Они — бывшие крепостные крестьяне Кочубея, идут из Черниговской губернии, Борзенского уезда, в количестве ста восьмидесяти семей; идут они, конечно, от тесноты и недостатка земли, по направлению к Екатеринодару. В тридцати верстах от этого города, у некоего землевладельца г-на Воловика, купили они две тысячи десятин земли, из которых около двухсот десятин строевого лесу в предгориях. Покупка эта сделана по публикации самого г-на Воловика, кажется в "Сельском вестнике". Прочитав эту публикацию, они отправили ходоков осмотреть место; ходоки осмотрели, нашли место удобным и дали владельцу десять тысяч задатка. Но так как покупка земли была не общественная, а единичная, и сто восемьдесят домохозяев покупали каждый отдельно и "по деньгам", то для окончания этого дела г-н Воловик сам должен был (на счет переселенцев) приехать в Черниговскую губернию, в Борзенский уезд, и заключить с каждым отдельно особые частные условия, а затем все сто восемьдесят домохозяев, желая получить ссуду из Крестьянского банка, ходатайствовали об этой ссуде уже от имени целого общества.

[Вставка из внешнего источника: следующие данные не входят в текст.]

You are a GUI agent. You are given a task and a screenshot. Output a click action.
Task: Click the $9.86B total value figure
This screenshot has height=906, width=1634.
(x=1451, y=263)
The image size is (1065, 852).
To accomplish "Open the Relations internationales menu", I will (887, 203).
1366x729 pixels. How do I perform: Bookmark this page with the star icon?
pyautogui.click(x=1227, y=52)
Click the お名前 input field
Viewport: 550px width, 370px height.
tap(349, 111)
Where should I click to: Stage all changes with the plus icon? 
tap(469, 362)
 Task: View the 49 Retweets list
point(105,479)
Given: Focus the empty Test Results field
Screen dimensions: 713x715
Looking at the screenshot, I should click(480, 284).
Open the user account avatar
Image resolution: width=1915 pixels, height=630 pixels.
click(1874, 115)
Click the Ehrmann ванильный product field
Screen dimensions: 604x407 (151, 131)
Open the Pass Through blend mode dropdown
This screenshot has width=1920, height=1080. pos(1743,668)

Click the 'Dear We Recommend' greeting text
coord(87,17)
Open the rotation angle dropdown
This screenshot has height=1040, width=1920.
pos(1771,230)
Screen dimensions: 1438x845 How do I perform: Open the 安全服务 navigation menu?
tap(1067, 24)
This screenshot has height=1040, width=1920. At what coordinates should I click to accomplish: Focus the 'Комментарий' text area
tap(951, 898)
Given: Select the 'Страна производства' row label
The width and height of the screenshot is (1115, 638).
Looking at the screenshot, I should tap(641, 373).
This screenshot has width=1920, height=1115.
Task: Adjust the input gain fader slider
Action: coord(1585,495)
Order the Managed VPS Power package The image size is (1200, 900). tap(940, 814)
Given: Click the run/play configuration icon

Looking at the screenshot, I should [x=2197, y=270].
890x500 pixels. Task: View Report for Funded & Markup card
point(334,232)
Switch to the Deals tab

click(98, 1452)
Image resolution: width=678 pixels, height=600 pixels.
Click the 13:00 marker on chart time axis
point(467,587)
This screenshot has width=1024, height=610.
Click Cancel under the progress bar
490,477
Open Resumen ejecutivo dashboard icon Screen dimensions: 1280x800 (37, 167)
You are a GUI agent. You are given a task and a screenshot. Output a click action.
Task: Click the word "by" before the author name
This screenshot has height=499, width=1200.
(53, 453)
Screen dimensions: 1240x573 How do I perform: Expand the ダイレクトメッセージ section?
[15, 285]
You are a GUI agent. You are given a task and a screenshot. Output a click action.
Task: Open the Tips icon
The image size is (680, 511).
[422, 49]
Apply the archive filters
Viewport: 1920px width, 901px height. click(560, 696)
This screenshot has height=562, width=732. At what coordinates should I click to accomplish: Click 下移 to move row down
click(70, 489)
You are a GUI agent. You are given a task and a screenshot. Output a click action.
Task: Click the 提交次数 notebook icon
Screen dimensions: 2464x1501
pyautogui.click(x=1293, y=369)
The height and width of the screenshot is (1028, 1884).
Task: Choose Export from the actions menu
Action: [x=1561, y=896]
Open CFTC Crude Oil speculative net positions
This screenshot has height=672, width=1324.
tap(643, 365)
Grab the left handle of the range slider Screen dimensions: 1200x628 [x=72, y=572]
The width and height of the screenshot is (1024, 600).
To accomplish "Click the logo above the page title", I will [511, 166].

За две тысячи десятин с лесом и пятьюдесятью избами (в этих избах жили, до покупки земли крестьянами, также крестьяне, только арендаторы; после продажи земли г-н Воловик перевел их на другой свой участок и будто бы хорошо вознаградил за постройки) они заплатили шестьдесят тысяч рублей; из них сорок пять тысяч рублей заплачены самими крестьянами, а пятнадцать тысяч, по семь рублей за десятину, дал Крестьянский банк. Количество купленной крестьянами земли распределяется между отдельными домохозяевами примерно так: самое меньшее — шесть десятин и самое большее — сорок. Откуда взяли крестьяне сорок пять тысяч наличных денег? Деньги эти получились от продажи земли на родине. Там они продали свою землю не менее 150 р. за десятину и до 200 р. Один переселенец продал только две десятины земли с усадьбой и взял за эту усадьбу две тысячи рублей. Денег от продажи земли и скота у них образовалось вполне достаточно для того, чтобы переселиться не с голыми руками; напротив, деньги на обзаведение, на покупку всего необходимого были у них в весьма достаточном количестве. Покупка состоялась в прошлом году, и тогда же, осенью, из Борзенского уезда они отправили на новую землю шестьдесят человек из своих товарищей, которые распахали часть земли под озимое, засеяли ее и воротились назад. Теперь, таким образом, переселенцы имеют уже хлеб на весь будущий год.